APPLICATIONS OF 3-D PRINTING
3D printing is being used to manufacture hearing aids since more than 10 years ago. It has shortened the
duration between the demand and supply and also can print different hearing aid shells.
Laser sintering method is used in the automobile industries such as BMW, Bentley and Rolls-Royce to
produce cheap and strong automotive parts.
Nowadays aircraft components are also using the technique of 3D printing to print some of its parts. This is
because of the fact that these parts are stronger as well as lighter as compared to the parts manufactured by
the traditional method.
Airbus produced a door bracket for the A350-1000 in 2011 using Additive Manufacturing which were much
lighter and stronger than the conventional bracket. [6]
The U.S. government has saved $3.8 million from 2004-2009 by using 3D printing in combination with the
traditional manufacturing techniques.[7]
Recently the lower jaw of a patient was completely replaced with an artificial jaw which was completely 3D
printed. Titanium powder is used in this printing. These printed bones are even degradable and may be
replaced by the body’s own bone tissues.
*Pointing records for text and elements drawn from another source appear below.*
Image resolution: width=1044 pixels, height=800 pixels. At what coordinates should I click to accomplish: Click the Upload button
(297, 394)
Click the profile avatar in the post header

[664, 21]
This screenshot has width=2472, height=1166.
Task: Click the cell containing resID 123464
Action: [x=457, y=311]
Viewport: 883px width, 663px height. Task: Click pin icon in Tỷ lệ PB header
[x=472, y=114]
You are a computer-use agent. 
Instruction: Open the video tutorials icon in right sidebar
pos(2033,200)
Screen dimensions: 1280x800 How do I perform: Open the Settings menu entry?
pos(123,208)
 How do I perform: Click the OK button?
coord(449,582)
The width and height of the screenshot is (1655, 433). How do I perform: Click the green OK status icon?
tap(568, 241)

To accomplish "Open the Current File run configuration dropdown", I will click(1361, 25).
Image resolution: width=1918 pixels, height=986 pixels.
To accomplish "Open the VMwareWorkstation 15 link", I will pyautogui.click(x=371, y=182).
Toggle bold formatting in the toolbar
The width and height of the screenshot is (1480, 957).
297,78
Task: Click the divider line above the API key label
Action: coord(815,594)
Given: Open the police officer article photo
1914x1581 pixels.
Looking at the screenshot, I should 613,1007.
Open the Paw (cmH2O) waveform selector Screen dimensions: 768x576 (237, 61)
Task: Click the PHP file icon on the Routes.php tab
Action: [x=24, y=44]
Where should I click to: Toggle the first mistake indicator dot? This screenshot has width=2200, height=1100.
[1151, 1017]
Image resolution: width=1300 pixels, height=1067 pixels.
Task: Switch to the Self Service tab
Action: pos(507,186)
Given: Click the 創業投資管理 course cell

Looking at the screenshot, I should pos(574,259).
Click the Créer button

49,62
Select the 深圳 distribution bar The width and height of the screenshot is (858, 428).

Here silicon is used instead of titanium. [8]
An artificial human ear has already been developed by the scientists.
A real 3D printed handgun was made in 2013. 15 out of 16 pieces of which were 3D printed. It was called as
“Liberator”. [9]
Nike produced a part of a sports shoe, a plate, with the help of AM technique. While the production of
prototypes is common. [10]
A quite different military application of 3D printing is the creation of topographical models to provide better
intelligence.
WHY FDM TECHNOLOGY PREFFERED IN 3-D PRINTING OVER ALTERNATE
METHOD
3D printing is a faster and much less expensive process than the traditional method of manufacturing. It
is also portable and can be transported anywhere round the world.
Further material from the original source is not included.